Why not to get the book

This book comprises most of the blog posts I’ve written, almost exactly as they appear online. There is a small additional introduction, but otherwise no new content that you can’t read here.

Some of the figures contain text which is quite small, though the vast majority have translated decently well to print format. The variability of the figure quality is much larger than you would expect for a similarly-priced, professional publication.

If you are someone who likes the idea of reading blog posts which are typeset and paginated, but don’t want to spend so much on a book, get in touch and I can send you the PDF for a cost much closer to zero!

How it’s made

Right, with a somewhat self-deprecating sales pitch out of the way, let’s focus on the important stuff.

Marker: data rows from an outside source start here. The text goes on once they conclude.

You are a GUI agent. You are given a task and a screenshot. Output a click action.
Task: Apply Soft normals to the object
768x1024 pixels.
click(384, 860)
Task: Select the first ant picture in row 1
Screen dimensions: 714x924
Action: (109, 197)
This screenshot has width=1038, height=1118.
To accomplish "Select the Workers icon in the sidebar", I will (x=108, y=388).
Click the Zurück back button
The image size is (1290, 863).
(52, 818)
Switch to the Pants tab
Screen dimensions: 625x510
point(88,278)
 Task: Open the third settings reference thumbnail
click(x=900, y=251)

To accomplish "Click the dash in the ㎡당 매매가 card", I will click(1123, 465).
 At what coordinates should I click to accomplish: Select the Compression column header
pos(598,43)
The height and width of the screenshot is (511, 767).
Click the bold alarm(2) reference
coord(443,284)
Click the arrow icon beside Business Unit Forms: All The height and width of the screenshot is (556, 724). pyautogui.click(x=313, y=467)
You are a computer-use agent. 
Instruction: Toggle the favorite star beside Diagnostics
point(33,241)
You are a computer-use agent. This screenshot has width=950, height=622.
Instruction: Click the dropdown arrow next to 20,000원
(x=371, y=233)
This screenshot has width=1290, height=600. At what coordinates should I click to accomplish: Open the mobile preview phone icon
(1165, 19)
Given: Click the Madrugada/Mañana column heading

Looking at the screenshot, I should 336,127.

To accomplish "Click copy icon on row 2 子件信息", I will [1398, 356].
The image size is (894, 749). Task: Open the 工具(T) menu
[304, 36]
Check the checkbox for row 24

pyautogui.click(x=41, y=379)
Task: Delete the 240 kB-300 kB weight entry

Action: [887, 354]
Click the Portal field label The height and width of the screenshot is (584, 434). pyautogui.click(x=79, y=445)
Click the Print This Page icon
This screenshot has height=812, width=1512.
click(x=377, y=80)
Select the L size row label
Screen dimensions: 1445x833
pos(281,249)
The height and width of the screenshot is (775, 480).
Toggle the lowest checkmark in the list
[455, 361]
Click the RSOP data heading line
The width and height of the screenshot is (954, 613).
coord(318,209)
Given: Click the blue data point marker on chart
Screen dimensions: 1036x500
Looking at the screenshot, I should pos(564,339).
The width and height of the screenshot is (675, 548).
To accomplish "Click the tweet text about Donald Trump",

It turns out that it is possible to take an entire WordPress site and export it as an XML file, for the purposes of transferring content to another WordPress installation. Inside this file, each blog post is an <item>, e.g. the beginning of the first ever post:

<title>The fancy header image</title>
<pubDate>Fri, 11 Jul 2014 20:34:59 +0000</pubDate>
<guid isPermaLink="false"></guid>
<![CDATA[The above image is of a few iterations of a Newton fractal.
Assuming that isn't quite enough information for you, a Newton fractal is a 2D plot of the complex plane - that is to say real numbers along the horizontal axis and imaginary along the vertical - where each point is coloured by the value of a complex number there.
<a title="Newton Fractal - Wikipedia" href="" target="_blank"></a>

I then use the xmltodict python package to extract the content corresponding to each blog post, which I could then convert into Latex markup.

import xmltodict

with open('almostlookslikework.xml') as fd:
 doc = xmltodict.parse(

for item in doc['rss']['channel']['item']:
 itemtype = item['wp:post_type']
 if itemtype == 'post':
   title = item['title']
   content = item['content:encoded']
   parse(content) # Do the actual XML -> Latex conversion

The actual parsing code I wrote was bad, not particularly idiomatic python and full of repetition and dirty hacks to avoid edge cases. In a typical case below, I replace anything inside a <strong> tag with the equivalent Latex macro \bfseries{}

# Format <strong> blocks
i1 = 1
while i1 >= 0:
  i1 = content.find('<strong>')
  i2 = content.find('</strong>')
  if i1 >= 0:
    content = content[:i1] + '{\\bfseries ' + content[i1+8:i2] + '}' + content[i2+9:]

The end result after all of this was a 6,000 line Latex file, surprisingly long and taking up to a minute to compile the whole thing from scratch.

The XML file doesn’t contain any of the images, so when one of the many variants of the markup WordPress has used over the years to denote an image was found, I grabbed it from the relevant URL with urllib.

One interesting problem was dealing with the many animated GIFs I’ve made. In this case I downloaded the GIF, used ImageMagick to split it into frames, then concatenated a number of the frames into a single image using numpy.

Hyperlinks became footnotes, equations were almost all written in Latex form already, and header tags were converted into \section and \subsection elements as appropriate.

One of the lengthier portions of the conversion was writing proper captions for all of the figures, then checking that the figures appeared at least near the prose describing them. In some cases this was not possible, as I tend to include lots of figures when I’m writing, and pesky page breaks would cause them to jump to the end of the chapter.

I made the cover by recreating the fractal used as the header image to the blog in much higher resolution, and added a couple of annotations in Illustrator.

Finally, after everything was compiled together, I uploaded the PDFs to Create Space, who take care of the Amazon listing and printing etc. There are other self-publishing possibilities, but they require that you purchase your own ISBN numbers. In the UK these are approximately £90 each, which I deemed slightly too expensive for an experimental book.


This book was inspired by a commenter on Hacker News saying they would enjoy a printed version of my last blog post, so thanks to them for filling my recent weekends!